DOCUMENT TEXT –
## start
Editor’s note: This talk was given at the AFSI national conference on December 3, 2006. The prediction about the content of the Iraq Study Group recommendations turned out to be correct. As Melanie Phillips has observed, in Baker’s exit-from-Iraq strategy “It’s Israel that will be making the exit.”

There is no political certainty more widely held than that there is nothing that would so contribute to world peace as solving the Arab-Israel conflict. It doesn’t matter where you stand on the conflict. Western democratic leaders and Arab despots, the EU, the UN, Israeli leaders, the average Israeli, Jews of the world – for all of them, solving the Arab-Israel conflict is the Holy Grail.

You only need to breathe life into the hope to garner a Nobel peace prize. No conflict has garnered so many prizes – not surprising since after the prize is handed out, the conflict remains as healthy as ever. The first went to Ralph Bunche in 1950 for working on the Arab-Israel armistice that gave us the green line. In 1978 Sadat and Begin received the prize for Camp David and the supposed peace with Egypt. In 1994 it went to Arafat, Peres and Rabin for bringing peace via Oslo. Those were the ones purely for Arab-Israel peace. But there were a number of others where the Nobel Committee cited contributions to Arab-Israel peace: for example in giving the prize to Canada’s Lester Pearson in 1957 the Nobel committee said that as a result of his efforts “The Palestinian problem was actually put to rest for some time.” UN Secretary General Dag Hammarskjold, who won the Prize in 1961, was cited for “easing tensions” between Israel and neighboring Arab states. In 1988 the Nobel peace prize went to the UN Peacekeeping Forces – created to keep the peace between Egypt and Israel after the 1956 war. And in 2002 Jimmy Carter got the Nobel. Yes, that was really a reward for being anti-American, but the major achievement the Nobel committee cited was Camp David. That’s seven Nobel peace prizes in whole or part for solving the Arab Israel conflict – and the prospect for real peace is further away than ever.

Why so much emphasis on this one conflict in a world awash with them? The reason is the perception that it is at the root of all the dysfunction in the Middle East. In a way this is a comforting proposition to Western leaders. It’s something to fall back on when your policies collapse. In fact it’s the litmus test of the bankruptcy of your policies when you fall back on the need to solve the Arab-Israel conflict. This is precisely what is happening now. The effort to bring about a stable, unified, democratic Iraq is clearly failing. So the advance word is that the Baker-led Iraq Study Group is going to propose a conference to solve the Arab-Israel conflict, with Israel the fall guy. Tony Blair runs around telling any audience he can find that solving the Israel-Palestinian problem is key to solving all other Middle East problems. He said this to the Iraq Study Group, he told it to a Washington Post interviewer, he even said it on Al Jazeera’s new English language TV channel in an interview with David Frost.
## end
WHAT THIS EXERCISE ASKS –
A – In the talk on the Arab-Israel conflict, swap "Holy Grail" for "supreme goal" and write out the passage from "There is no political" up to and including "the Holy Grail.".
B – Write the next part of the talk on the Arab-Israel conflict, picking up after its final sentence.

DATASET EXCERPT –
## start
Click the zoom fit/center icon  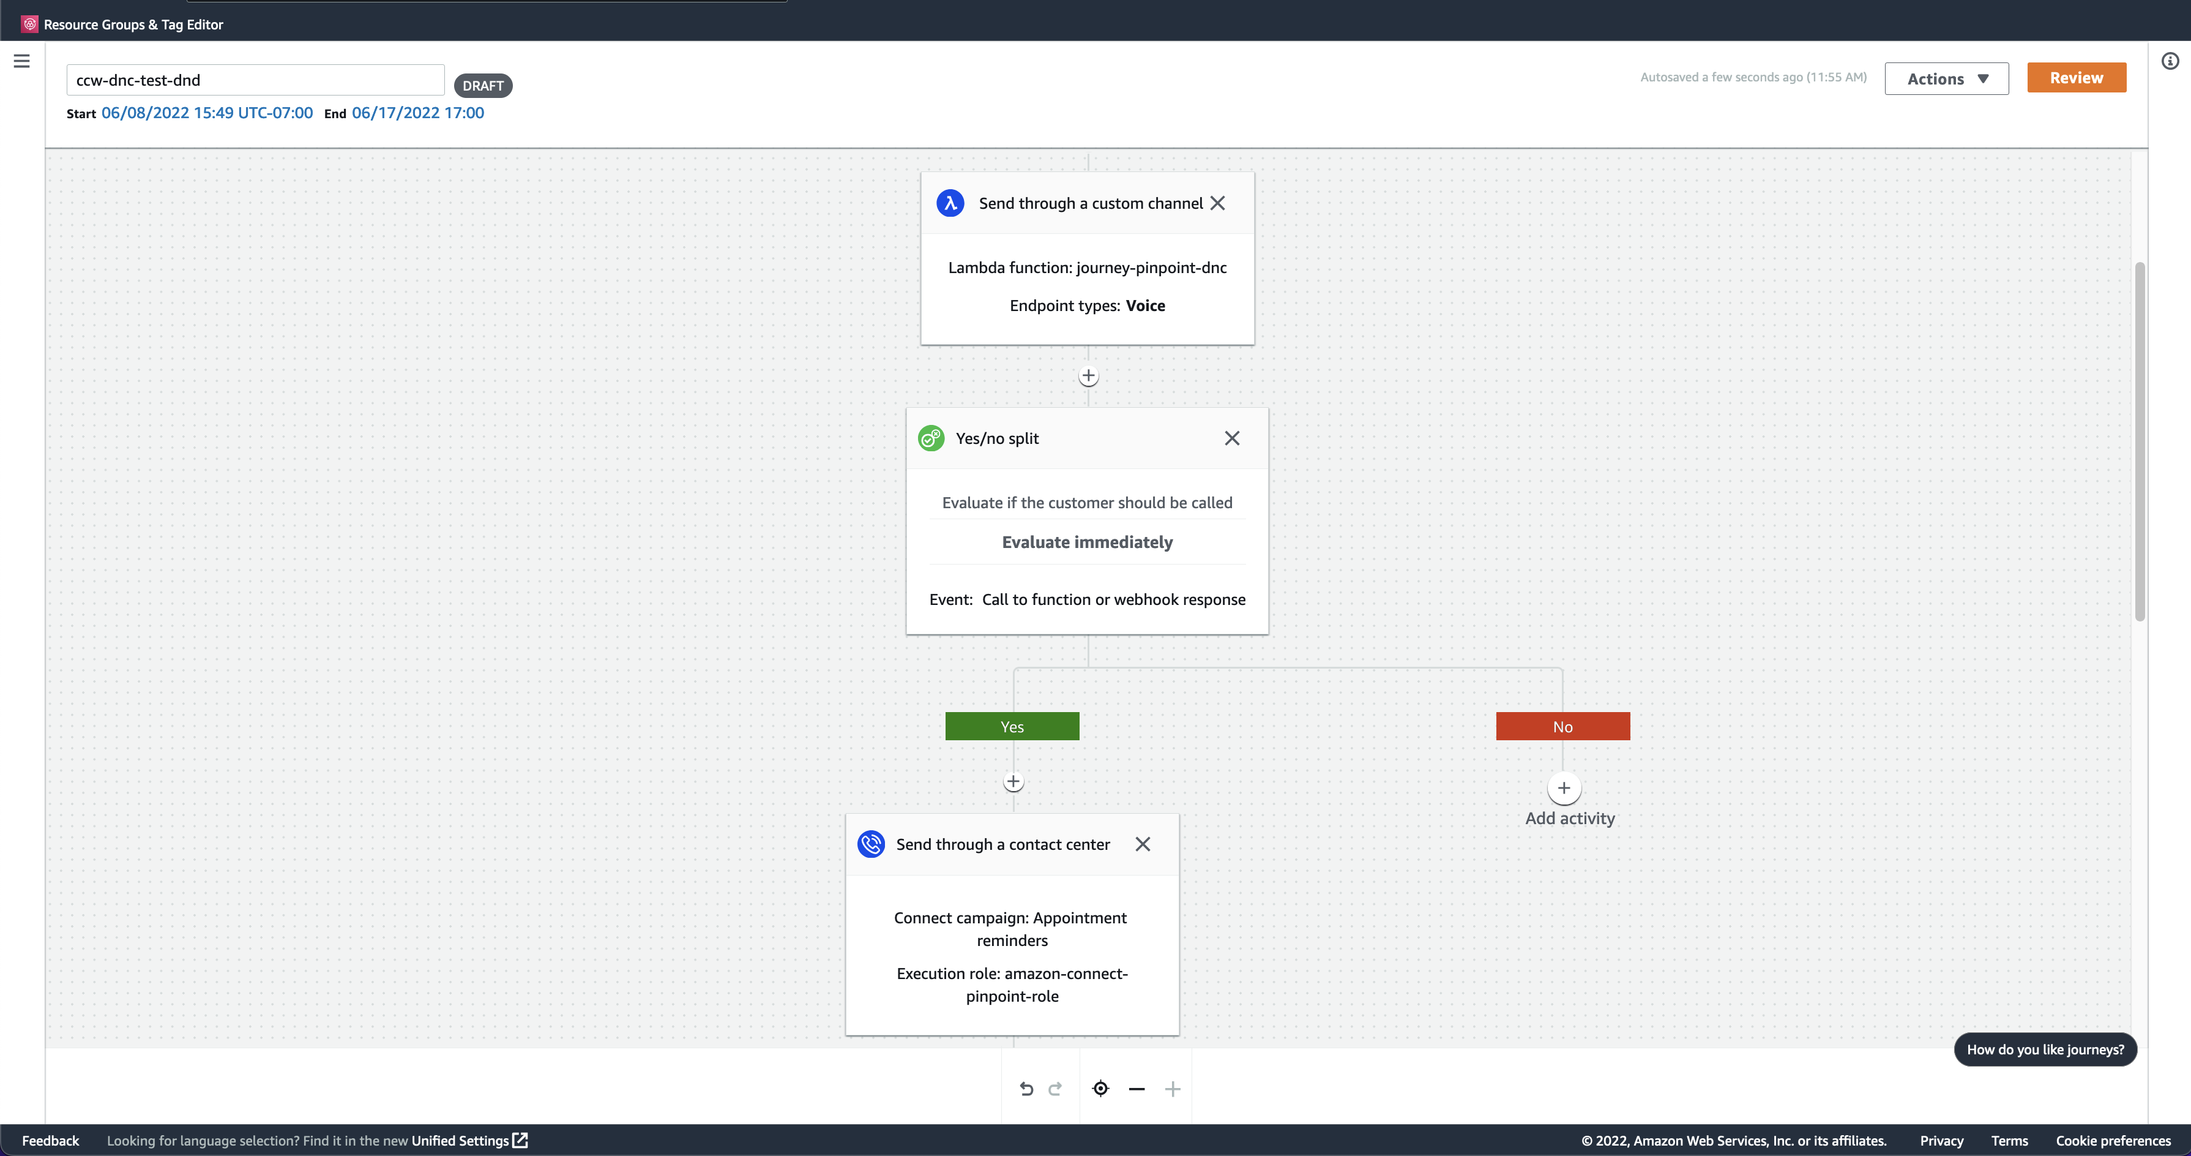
## end
ANSWER LIST –
A –
There is no political certainty more widely held than that there is nothing that would so contribute to world peace as solving the Arab-Israel conflict. It doesn’t matter where you stand on the conflict. Western democratic leaders and Arab despots, the EU, the UN, Israeli leaders, the average Israeli, Jews of the world – for all of them, solving the Arab-Israel conflict is the supreme goal.

B –
I’m reminded of an old joke. A professor of zoology asked his graduate students, among them several foreigners, to write papers on the elephant. The German student took as his topic “An introduction to the Bibliography for the Study of the Elephant.” The French student wrote: “The Love life of the Elephant.” The English student wrote: “Elephant Hunting“ (you can tell it’s an old story—the English have banned hunting). An American student wrote: “Breeding Bigger and Better Elephants.” There was also a Jewish student in the class. He wrote: “The Elephant and the Jewish Problem.” This of course made fun of the Jewish obsession with relating everything to Jewish concerns, no matter how inappropriate. But it is just as apropos of the obsession of world leaders with the Arab-Israel conflict.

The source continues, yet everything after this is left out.